Zitter agreed that having conversations with loved ones is vital.
“A written document is a good first step, but it’s not the ultimate goal,” said Zitter, whose work around end-of-life decisions was profiled in the 2016 Netflix documentary, “Extremis.” “For me, the real work happens on Friday nights at the dinner table, when I talk with my family about illness, and death and what I would want at the end of my own life, even when my sons are rolling their eyes.”
But Zitter conceded that a major barrier stands in the way of these conversations: a fear of talking about death.
“Even for me, as a doctor who deals with death every day, I don’t want to think about my own end, it makes me very sad,” she said.
So what can help us all climb over this final existential barrier to end-of-life planning?

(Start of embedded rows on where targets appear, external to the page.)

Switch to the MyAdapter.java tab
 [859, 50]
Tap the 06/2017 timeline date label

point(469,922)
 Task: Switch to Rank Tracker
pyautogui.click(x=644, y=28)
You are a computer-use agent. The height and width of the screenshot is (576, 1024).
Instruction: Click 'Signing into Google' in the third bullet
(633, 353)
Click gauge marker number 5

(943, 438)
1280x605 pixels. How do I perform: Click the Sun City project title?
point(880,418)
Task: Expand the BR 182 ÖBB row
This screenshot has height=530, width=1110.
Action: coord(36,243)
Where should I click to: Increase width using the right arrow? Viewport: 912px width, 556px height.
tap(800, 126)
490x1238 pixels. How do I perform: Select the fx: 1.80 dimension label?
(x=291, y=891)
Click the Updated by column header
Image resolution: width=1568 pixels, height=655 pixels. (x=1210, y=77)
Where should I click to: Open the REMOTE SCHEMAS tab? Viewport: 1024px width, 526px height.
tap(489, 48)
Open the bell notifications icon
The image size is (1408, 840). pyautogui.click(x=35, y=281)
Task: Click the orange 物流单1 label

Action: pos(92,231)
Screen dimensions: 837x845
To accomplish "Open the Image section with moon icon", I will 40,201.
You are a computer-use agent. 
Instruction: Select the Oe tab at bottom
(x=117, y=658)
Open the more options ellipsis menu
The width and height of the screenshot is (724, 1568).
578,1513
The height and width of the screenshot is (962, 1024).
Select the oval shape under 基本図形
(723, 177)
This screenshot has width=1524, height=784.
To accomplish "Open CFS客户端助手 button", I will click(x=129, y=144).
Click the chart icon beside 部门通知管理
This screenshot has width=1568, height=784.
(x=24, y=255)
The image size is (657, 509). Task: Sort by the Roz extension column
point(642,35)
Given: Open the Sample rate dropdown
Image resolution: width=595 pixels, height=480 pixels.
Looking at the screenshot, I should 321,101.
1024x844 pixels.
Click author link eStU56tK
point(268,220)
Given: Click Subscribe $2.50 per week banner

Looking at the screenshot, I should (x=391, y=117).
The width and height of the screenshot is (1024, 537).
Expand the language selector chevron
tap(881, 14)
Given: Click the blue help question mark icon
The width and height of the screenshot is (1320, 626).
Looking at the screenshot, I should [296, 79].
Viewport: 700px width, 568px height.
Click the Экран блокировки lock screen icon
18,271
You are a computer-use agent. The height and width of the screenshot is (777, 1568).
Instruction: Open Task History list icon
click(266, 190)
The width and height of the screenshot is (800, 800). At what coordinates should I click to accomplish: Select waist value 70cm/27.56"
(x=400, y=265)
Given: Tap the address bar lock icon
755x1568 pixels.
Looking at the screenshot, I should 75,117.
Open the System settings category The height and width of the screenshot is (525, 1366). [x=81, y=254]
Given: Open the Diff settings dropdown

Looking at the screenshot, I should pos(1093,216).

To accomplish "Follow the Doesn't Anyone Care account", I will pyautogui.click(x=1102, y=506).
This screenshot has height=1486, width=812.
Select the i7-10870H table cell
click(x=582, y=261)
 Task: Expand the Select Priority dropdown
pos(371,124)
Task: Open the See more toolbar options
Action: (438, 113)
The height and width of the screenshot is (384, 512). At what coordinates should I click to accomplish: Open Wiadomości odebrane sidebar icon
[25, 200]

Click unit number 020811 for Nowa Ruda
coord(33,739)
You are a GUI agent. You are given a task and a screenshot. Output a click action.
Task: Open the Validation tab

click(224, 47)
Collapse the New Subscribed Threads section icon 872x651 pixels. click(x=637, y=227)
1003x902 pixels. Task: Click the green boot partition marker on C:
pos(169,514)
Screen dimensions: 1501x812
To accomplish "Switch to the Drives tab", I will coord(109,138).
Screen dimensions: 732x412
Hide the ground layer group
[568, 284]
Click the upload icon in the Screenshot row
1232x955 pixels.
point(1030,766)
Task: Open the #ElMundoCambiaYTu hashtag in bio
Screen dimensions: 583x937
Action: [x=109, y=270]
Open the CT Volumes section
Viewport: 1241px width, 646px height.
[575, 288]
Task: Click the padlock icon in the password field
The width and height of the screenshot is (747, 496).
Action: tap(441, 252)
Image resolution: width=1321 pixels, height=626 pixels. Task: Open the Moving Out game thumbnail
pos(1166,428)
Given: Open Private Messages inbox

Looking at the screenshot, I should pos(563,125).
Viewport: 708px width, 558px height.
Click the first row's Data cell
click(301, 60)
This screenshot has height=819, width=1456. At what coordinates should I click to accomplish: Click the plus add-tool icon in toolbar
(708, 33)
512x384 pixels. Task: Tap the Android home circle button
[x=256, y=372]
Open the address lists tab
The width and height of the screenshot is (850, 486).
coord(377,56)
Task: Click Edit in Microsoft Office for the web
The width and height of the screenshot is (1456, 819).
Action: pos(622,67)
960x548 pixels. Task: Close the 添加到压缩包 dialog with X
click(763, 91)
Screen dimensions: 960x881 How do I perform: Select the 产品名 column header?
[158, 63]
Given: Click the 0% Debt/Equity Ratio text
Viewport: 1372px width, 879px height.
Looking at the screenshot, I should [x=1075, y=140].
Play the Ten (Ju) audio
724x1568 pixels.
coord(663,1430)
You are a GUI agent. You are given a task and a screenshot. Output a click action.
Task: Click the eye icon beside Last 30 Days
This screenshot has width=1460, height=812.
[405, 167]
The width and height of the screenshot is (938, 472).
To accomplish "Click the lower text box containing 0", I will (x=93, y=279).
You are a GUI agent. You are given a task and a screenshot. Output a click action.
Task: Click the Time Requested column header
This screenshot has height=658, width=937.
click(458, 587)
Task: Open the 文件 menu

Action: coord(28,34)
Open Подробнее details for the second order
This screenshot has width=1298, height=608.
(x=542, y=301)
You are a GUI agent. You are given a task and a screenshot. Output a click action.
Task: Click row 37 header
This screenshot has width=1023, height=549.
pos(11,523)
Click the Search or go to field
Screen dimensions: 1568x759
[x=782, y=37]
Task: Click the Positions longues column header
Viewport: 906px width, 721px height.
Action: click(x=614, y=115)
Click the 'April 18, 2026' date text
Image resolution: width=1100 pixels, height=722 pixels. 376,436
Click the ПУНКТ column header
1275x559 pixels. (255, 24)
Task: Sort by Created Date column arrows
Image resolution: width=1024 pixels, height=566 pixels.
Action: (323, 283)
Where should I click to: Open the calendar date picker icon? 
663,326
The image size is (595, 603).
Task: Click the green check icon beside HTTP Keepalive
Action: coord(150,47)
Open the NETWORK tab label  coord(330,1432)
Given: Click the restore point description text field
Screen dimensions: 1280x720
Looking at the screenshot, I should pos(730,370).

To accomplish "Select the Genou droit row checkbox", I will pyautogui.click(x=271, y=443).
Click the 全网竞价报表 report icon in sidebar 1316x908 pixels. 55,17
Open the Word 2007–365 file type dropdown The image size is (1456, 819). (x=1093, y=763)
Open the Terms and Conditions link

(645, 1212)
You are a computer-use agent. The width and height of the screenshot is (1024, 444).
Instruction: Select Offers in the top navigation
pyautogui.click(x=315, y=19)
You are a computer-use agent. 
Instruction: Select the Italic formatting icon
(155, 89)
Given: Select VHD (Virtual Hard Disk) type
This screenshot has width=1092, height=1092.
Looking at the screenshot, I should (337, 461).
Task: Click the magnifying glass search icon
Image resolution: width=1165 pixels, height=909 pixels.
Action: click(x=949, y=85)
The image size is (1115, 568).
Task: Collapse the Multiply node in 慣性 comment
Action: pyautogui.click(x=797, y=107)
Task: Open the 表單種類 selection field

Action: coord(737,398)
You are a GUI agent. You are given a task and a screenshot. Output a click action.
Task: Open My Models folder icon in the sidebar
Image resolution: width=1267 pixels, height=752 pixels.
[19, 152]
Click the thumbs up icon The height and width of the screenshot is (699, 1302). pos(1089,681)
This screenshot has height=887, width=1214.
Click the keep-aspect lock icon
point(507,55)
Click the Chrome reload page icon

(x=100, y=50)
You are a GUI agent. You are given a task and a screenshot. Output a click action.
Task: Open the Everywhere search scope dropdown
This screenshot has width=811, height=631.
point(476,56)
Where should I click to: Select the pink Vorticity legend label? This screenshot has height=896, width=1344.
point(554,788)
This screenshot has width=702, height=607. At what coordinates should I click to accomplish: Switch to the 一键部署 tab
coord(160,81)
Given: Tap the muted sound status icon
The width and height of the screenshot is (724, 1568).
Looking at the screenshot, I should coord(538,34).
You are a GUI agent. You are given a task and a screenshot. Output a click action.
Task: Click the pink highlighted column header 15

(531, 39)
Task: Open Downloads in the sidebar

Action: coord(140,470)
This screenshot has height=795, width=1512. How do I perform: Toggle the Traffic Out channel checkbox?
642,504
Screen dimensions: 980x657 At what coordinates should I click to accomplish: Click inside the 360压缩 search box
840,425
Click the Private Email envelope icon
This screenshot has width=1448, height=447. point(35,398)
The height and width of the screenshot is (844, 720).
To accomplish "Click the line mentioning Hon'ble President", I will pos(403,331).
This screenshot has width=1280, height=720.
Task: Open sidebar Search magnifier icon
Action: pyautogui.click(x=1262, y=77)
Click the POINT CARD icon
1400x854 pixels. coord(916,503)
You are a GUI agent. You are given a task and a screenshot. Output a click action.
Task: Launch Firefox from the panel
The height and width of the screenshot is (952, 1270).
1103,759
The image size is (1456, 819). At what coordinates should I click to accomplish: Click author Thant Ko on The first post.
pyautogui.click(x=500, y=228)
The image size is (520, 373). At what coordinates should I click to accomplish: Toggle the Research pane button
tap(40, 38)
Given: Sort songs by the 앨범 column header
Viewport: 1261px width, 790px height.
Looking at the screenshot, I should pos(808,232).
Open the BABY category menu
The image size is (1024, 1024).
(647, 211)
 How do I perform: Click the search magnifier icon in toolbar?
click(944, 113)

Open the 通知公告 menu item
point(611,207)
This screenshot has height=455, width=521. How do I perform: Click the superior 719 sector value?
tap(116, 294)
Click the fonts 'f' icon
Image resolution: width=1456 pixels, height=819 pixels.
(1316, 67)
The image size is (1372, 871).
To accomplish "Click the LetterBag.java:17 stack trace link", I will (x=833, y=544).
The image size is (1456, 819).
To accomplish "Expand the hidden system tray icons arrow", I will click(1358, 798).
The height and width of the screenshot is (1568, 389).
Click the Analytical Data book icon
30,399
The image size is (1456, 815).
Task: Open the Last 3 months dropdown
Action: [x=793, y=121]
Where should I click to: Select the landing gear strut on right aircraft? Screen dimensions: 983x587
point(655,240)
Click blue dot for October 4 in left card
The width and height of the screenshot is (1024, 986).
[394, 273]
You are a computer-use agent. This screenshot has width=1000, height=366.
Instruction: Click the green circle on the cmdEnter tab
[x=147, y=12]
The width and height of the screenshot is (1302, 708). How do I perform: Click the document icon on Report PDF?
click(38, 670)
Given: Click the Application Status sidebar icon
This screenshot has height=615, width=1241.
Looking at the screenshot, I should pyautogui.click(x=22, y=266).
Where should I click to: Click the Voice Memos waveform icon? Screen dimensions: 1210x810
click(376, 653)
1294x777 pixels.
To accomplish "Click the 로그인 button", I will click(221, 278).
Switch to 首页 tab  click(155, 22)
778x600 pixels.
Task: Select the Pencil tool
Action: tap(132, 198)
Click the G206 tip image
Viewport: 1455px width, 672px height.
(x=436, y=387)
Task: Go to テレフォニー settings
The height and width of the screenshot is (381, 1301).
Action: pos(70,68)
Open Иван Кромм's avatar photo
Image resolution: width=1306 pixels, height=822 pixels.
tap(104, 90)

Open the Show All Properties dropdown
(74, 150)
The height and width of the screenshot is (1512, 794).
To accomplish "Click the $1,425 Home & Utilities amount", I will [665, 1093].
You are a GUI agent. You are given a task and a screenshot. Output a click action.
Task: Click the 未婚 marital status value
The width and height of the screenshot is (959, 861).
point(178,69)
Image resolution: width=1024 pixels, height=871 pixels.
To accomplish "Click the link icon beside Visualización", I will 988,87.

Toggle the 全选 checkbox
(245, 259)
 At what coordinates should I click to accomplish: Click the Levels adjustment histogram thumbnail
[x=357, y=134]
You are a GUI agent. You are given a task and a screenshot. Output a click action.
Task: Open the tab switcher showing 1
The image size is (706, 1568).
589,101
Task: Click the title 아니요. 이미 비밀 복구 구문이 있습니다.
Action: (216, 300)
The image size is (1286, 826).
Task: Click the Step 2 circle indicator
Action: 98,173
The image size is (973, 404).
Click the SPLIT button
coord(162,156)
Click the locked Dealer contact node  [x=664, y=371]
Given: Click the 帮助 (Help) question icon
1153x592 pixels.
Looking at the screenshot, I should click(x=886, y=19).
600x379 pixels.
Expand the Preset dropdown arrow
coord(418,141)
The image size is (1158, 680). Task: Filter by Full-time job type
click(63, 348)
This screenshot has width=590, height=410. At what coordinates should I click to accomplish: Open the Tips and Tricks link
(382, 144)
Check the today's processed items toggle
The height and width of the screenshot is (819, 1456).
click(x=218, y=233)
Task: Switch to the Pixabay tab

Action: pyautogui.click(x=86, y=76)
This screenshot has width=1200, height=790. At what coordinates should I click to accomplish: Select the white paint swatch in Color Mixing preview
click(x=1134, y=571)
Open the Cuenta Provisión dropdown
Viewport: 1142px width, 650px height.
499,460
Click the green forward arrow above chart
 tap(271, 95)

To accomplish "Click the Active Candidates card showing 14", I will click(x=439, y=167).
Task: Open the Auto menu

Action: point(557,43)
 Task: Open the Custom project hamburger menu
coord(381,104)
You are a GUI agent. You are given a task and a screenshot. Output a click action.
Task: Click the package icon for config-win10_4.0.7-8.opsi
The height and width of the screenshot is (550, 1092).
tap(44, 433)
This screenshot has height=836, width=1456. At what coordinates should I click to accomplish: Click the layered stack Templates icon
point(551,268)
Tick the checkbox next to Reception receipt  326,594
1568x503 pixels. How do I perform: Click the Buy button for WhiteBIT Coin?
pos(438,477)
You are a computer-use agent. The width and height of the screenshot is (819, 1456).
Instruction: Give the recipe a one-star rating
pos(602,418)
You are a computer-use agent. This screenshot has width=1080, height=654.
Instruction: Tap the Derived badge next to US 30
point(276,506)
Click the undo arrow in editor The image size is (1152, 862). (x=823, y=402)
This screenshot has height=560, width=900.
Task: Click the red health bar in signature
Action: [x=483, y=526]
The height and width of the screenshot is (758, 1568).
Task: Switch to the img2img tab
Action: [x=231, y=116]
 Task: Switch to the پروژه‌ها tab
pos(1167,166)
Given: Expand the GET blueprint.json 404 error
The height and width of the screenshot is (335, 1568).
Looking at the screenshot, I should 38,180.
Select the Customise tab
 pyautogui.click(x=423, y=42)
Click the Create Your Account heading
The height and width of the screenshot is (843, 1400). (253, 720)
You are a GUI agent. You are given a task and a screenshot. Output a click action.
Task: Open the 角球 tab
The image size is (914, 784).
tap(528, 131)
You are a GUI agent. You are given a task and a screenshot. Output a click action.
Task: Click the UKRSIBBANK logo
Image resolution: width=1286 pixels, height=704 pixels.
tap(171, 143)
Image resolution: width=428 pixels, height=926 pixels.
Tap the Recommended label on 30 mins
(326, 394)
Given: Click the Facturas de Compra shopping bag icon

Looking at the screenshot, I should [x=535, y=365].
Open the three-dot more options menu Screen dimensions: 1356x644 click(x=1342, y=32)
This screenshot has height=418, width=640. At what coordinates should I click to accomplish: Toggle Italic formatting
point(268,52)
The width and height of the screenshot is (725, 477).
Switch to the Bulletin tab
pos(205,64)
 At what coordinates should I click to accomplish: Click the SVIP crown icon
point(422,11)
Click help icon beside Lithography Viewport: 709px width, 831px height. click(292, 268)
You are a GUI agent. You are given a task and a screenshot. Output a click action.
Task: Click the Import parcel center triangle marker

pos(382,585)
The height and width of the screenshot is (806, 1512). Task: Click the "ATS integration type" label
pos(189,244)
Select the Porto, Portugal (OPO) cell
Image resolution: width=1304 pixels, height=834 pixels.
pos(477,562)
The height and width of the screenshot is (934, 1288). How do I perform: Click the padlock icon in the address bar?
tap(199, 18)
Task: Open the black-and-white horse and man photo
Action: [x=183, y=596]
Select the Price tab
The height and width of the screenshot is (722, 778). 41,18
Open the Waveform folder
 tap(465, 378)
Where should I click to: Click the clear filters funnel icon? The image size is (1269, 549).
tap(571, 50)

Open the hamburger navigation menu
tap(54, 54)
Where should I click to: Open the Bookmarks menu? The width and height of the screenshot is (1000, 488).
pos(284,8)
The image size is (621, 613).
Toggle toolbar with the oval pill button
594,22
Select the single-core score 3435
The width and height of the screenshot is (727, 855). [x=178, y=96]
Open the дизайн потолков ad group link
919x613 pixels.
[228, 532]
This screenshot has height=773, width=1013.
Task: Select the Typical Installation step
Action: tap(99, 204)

I recently witnessed a conversation at work between a palliative care doctor and a patient with severe heart failure, whose adult son and grandchild were at the bedside. The doctor gently reminded the patient that if she could give her preferences now while she was conscious, she would relieve the burden on her son, who otherwise would have to make hard decisions on her behalf. When she finally said she wanted to go home with hospice, her son was visibly relieved.
Framing end-of-life planning as a service to loved ones is a compelling idea. One critical-care doctor I work with suggested we link advance directives to Valentine’s Day. Show your love by sharing what you want. This idea is also what finally motivated me to overcome my own hesitations.
This month, I finally filled out “Five Wishes,” a downloadable document, where I named a health-care proxy and two backups. I wrote I don’t want to artificially prolong my life with machines, such as a ventilator, and if such treatments are started, I want them stopped. I had two neighbors witness the document, making it legally binding in Virginia, and placed it in our kitchen filing cabinet.
Talking about my wishes over dinner with my kids? I’m not there yet. Meanwhile, let me share my advance directive here, so at least my kids can Google it: When the time comes, keep me comfortable, let me go and know that I love you.